The Kansas City Chiefs squeaked out a 27-24 victory over the Los Angeles Chargers on Thursday Night Football. The battle between Patrick Mahomes and Justin Herbert lived up to expectations to open up Week 2.
However, it wasn’t all positives for the Chiefs. A 99-yard interception return by seventh-round pick Jaylen Watson changed the game early in the fourth quarter when it looked like the Chargers would retake the lead.
The Chiefs are now 2-0, but there are still some question marks for Kansas City. Kayla Knierim, Cody Tapp, and Nick Schwerdt of Audacy's "It's Always Gameday In Kansas City" podcast talked about those issues after the Week 2 win.
“Probably offensive line communication. I’d like them to start quicker on defense rather than get picked apart early and then settle in, but offensive line communication feels like the obvious thing,” Tapp said (6:05 in player above).
Mahomes was only sacked once, but he was hit five times and the running game was also impacted by the offensive line for most of the game.
“My answer still lies with the offense and the offensive line,” Schwerdt agreed. “You can’t be the eighth-best offense, you gotta be one of the best offenses. I trust Mahomes. If he has time, he’s gonna find the receivers. Maybe Ju-Ju’s not Tyreek and he’s not going to be able to consistently be as big a part of the game plan week to week. That’s fine. But if he has time, he’s going to make it work. He had time last week, he was making some circus plays. The offensive line gets it together and I think a lot of our concerns are going to be alleviated regardless of what happens defensively.”

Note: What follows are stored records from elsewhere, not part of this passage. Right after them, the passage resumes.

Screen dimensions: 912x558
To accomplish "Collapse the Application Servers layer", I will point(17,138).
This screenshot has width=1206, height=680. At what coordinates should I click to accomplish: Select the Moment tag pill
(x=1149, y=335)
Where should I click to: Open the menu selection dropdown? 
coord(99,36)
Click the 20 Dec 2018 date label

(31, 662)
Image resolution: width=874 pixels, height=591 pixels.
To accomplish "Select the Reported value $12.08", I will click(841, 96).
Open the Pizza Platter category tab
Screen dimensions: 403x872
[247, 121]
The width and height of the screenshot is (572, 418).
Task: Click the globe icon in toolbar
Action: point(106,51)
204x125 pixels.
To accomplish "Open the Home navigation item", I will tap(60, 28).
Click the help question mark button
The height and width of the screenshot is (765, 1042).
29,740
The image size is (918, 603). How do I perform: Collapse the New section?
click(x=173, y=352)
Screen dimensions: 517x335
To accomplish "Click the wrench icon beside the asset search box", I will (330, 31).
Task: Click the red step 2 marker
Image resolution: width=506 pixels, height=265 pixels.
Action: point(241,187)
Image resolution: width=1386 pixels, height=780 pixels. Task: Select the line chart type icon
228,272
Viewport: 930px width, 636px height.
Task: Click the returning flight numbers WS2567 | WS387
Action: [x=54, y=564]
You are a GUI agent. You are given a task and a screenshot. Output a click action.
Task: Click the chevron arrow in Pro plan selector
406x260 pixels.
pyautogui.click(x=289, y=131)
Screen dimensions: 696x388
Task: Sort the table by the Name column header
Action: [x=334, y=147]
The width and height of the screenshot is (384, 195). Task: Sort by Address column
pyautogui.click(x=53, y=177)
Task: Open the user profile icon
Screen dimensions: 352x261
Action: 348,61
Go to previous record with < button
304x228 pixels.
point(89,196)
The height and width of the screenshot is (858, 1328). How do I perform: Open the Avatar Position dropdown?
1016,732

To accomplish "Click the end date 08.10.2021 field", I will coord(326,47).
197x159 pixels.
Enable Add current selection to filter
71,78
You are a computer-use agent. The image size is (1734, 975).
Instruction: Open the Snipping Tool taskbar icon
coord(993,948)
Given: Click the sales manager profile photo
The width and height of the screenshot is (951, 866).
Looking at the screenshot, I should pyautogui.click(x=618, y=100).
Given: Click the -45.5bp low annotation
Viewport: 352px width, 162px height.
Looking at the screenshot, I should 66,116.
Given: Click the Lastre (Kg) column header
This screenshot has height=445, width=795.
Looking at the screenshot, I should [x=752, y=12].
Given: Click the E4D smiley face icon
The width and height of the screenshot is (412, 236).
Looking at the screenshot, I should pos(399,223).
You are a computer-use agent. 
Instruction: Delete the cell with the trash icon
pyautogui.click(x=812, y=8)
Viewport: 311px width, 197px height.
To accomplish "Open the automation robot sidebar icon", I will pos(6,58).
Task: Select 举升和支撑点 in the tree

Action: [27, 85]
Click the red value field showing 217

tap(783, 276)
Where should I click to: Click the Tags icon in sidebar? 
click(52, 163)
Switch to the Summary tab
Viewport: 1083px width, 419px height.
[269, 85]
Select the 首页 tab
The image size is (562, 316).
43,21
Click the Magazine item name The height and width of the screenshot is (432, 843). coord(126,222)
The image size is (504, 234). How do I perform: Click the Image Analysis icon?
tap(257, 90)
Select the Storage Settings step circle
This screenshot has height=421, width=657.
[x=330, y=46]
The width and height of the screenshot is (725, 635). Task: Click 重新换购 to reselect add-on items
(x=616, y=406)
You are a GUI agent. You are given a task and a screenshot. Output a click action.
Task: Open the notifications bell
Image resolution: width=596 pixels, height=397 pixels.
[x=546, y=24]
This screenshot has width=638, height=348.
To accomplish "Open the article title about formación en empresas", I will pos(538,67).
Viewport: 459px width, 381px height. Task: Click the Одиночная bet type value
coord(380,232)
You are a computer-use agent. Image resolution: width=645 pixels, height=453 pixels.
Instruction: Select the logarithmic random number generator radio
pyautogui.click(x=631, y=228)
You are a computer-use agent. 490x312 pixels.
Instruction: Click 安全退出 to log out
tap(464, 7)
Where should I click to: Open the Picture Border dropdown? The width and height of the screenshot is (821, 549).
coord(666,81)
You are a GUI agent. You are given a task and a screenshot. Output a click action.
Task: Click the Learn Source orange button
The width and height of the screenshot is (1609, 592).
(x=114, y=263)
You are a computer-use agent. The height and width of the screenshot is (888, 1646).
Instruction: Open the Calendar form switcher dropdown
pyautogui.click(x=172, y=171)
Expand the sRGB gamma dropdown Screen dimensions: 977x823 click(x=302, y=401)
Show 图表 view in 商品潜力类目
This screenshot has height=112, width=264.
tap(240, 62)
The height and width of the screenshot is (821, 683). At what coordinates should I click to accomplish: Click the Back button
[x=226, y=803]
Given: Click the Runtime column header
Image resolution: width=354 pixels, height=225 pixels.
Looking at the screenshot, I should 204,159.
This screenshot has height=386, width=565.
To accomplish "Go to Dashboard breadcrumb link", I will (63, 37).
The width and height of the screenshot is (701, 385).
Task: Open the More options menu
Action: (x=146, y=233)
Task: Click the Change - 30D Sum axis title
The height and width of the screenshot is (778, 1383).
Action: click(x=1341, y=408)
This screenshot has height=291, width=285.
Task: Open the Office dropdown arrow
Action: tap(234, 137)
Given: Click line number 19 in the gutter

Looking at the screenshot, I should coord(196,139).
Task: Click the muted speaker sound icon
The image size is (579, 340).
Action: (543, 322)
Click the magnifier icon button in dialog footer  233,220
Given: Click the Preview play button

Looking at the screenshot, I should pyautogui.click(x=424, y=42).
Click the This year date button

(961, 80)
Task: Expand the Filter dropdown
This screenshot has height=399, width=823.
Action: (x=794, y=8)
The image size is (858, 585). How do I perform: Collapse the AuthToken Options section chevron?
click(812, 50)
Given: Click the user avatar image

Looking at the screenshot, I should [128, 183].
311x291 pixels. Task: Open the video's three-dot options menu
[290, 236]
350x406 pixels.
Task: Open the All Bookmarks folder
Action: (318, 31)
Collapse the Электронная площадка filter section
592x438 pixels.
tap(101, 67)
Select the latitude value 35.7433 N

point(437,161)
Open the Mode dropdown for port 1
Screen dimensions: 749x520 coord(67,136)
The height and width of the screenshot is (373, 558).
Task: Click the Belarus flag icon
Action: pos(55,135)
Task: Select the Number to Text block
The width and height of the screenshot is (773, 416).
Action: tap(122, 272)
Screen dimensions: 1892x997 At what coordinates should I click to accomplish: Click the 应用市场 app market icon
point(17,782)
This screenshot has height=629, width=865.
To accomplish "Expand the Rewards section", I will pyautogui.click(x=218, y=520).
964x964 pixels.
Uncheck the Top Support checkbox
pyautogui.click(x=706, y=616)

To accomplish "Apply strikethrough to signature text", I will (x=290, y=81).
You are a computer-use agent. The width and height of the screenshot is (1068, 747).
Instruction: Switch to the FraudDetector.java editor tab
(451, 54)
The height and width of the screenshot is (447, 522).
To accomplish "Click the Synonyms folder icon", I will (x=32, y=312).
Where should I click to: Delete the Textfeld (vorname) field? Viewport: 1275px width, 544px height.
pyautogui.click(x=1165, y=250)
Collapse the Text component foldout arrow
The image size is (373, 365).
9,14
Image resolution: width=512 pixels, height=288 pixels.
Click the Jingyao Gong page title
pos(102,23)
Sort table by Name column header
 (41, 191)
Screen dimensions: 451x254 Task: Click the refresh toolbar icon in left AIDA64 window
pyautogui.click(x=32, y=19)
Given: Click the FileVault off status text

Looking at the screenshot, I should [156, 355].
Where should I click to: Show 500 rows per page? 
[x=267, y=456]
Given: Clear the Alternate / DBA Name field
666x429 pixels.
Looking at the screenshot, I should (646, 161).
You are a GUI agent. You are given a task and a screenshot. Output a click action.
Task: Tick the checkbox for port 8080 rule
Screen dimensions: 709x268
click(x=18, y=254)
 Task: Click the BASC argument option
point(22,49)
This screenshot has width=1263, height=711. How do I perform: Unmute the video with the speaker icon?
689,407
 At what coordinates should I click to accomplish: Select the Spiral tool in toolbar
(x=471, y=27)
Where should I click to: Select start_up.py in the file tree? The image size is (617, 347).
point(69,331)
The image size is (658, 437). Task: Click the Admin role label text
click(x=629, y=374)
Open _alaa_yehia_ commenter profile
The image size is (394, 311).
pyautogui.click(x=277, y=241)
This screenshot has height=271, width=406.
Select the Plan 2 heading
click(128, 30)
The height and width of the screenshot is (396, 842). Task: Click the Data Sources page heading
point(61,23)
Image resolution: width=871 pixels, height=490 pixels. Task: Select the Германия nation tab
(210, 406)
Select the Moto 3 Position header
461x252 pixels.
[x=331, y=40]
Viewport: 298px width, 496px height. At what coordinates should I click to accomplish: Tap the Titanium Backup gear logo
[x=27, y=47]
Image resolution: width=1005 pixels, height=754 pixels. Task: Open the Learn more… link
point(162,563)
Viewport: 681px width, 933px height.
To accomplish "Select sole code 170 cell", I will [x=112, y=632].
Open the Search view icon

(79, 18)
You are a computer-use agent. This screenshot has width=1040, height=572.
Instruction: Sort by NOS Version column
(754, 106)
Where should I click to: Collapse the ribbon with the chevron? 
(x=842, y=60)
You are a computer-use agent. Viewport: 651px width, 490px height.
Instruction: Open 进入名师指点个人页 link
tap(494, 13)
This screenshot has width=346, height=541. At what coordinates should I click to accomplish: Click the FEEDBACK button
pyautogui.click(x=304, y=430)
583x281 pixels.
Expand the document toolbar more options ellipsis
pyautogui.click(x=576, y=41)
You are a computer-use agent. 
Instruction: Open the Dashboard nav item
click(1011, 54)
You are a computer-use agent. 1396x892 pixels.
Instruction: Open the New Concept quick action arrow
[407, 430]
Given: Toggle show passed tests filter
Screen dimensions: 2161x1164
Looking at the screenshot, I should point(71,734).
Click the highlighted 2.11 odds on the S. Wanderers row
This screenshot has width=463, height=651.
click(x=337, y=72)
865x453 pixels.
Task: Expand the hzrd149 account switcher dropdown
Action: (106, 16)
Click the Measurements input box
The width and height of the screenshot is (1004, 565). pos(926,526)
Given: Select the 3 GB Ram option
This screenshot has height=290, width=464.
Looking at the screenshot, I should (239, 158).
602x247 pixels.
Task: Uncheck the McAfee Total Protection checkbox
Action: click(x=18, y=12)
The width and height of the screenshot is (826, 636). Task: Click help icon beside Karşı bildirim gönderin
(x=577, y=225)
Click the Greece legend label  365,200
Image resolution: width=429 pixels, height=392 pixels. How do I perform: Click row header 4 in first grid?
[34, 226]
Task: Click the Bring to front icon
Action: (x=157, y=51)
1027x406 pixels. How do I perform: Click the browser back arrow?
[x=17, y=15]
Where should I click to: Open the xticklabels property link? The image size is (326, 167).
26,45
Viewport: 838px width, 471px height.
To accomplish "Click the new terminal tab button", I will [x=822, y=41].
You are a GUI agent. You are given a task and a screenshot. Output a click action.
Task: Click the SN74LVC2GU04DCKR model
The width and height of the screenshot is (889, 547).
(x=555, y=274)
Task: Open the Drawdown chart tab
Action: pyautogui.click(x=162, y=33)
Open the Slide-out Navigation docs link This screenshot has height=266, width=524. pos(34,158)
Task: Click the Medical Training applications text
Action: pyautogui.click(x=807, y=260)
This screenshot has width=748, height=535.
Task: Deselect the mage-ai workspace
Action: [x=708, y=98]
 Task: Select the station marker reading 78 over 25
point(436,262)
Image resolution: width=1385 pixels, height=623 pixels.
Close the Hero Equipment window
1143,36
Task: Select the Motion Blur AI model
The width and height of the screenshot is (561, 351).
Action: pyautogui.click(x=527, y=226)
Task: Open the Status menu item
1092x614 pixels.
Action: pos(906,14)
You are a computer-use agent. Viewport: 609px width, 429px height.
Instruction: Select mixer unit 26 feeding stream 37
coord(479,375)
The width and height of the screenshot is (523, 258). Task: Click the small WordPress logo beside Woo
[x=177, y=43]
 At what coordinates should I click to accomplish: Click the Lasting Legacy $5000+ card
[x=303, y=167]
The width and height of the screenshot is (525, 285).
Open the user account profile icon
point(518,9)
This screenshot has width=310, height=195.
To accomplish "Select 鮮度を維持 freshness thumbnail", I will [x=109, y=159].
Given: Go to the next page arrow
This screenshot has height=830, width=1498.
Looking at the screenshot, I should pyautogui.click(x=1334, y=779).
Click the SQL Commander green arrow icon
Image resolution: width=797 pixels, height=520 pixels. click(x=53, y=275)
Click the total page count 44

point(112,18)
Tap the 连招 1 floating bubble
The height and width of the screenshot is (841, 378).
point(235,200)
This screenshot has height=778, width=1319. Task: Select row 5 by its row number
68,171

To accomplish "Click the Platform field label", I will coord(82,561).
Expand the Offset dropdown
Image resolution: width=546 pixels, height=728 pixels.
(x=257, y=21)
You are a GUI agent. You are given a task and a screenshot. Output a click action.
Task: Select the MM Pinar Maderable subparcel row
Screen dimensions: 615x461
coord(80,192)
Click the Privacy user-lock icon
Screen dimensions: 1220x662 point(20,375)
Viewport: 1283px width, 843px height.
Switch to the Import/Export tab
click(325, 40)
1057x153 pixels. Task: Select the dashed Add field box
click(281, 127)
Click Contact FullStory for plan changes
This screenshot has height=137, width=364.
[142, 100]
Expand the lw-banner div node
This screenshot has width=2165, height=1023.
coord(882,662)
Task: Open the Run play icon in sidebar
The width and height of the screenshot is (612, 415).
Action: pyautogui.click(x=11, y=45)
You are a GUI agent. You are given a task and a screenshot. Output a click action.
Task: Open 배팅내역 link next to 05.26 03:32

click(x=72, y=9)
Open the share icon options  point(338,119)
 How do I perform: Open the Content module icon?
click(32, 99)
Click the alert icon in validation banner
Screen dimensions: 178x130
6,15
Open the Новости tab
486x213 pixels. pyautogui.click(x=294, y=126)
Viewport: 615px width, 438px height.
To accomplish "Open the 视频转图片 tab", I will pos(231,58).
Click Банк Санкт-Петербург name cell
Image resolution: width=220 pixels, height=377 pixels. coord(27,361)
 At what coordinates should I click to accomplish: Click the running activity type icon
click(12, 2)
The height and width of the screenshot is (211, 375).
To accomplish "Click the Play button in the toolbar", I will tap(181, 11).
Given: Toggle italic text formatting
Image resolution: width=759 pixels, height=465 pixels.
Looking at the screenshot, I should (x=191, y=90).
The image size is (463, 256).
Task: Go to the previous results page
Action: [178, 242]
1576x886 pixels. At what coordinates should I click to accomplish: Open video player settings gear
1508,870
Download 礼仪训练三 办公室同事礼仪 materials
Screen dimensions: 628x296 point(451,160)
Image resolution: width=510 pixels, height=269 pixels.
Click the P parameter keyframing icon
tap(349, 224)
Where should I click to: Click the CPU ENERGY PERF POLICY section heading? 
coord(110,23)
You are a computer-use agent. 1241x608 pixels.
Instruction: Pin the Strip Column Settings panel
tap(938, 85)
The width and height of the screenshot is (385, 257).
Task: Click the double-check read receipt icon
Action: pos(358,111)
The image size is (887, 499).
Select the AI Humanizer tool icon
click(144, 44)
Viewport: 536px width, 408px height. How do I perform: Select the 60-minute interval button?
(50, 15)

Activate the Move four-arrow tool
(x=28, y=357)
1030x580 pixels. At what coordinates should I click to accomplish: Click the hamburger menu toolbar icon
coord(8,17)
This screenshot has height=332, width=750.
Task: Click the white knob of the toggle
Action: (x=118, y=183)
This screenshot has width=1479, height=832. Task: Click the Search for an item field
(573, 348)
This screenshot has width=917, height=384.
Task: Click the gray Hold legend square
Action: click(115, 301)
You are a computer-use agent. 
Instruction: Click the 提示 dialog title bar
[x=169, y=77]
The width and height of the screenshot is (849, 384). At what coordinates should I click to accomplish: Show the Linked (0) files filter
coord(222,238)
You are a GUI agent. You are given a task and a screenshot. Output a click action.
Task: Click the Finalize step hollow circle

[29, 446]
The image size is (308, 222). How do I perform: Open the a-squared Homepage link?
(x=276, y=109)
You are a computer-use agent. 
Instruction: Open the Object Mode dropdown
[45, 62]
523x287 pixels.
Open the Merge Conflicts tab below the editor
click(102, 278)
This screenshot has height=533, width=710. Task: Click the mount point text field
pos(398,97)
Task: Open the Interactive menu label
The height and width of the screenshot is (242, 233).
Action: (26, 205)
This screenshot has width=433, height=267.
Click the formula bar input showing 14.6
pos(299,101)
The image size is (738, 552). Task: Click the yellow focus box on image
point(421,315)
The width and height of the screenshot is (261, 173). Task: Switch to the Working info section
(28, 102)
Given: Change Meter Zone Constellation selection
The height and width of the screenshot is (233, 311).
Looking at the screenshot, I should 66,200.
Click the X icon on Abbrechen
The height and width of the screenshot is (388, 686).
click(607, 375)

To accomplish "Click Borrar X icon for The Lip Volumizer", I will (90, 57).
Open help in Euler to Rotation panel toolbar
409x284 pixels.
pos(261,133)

Tapp also brought up an important issue that the Chiefs have dealt with in the past: short-yardage situations.
“And then, honestly, the biggest problem I saw again in this game is I don’t know if they’re just going to have to find cute ways to get it or actually trust themselves to do it. This team, for the fourth consecutive year, stinks on short-yardage situations. Can’t get it done. Don’t trust themselves to get it done,” he said. “That’s why they kicked that field goal with Ammendola, they didn’t trust themselves to get the yard. If they did, they would’ve punched it in. But on the previous two 3rd & 1s, they didn’t get it. They got stopped. And when it came to that moment and Andy had a second to think about it, he decided to go the other way.”
If the Chiefs are going to be a Super Bowl contender, it’s going to be on Mahomes and the offense. It’s nice to have a defense that can step up and make plays to help win a game, but like most teams, the Chiefs need their offense to lead the way.
“In a perfect world – we always talk about this with teams that have great offenses – when the great offense isn’t playing great, like it wasn’t in the first half, we always sort of talk about how ‘Can the defense just bail you out for one game?’ And tonight they did,” Schwerdt said.
“I’m never going to have the highest expectations for this defense. If they can be top-15 in the NFL I won’t complain one bit. But the route to being a Super Bowl contender is always going to lie offensively,” he continued. “This team is a Super Bowl contender if they have one of the five best offenses in the NFL. It looked like that. It looked like that in the first game. They didn’t look like a top five offense in the NFL (on Thursday). But you still have Patrick Mahomes. He’s always going to make a few of those ‘I’m not from planet Earth’ type plays that are going to help win you games, which he did (Thursday night).”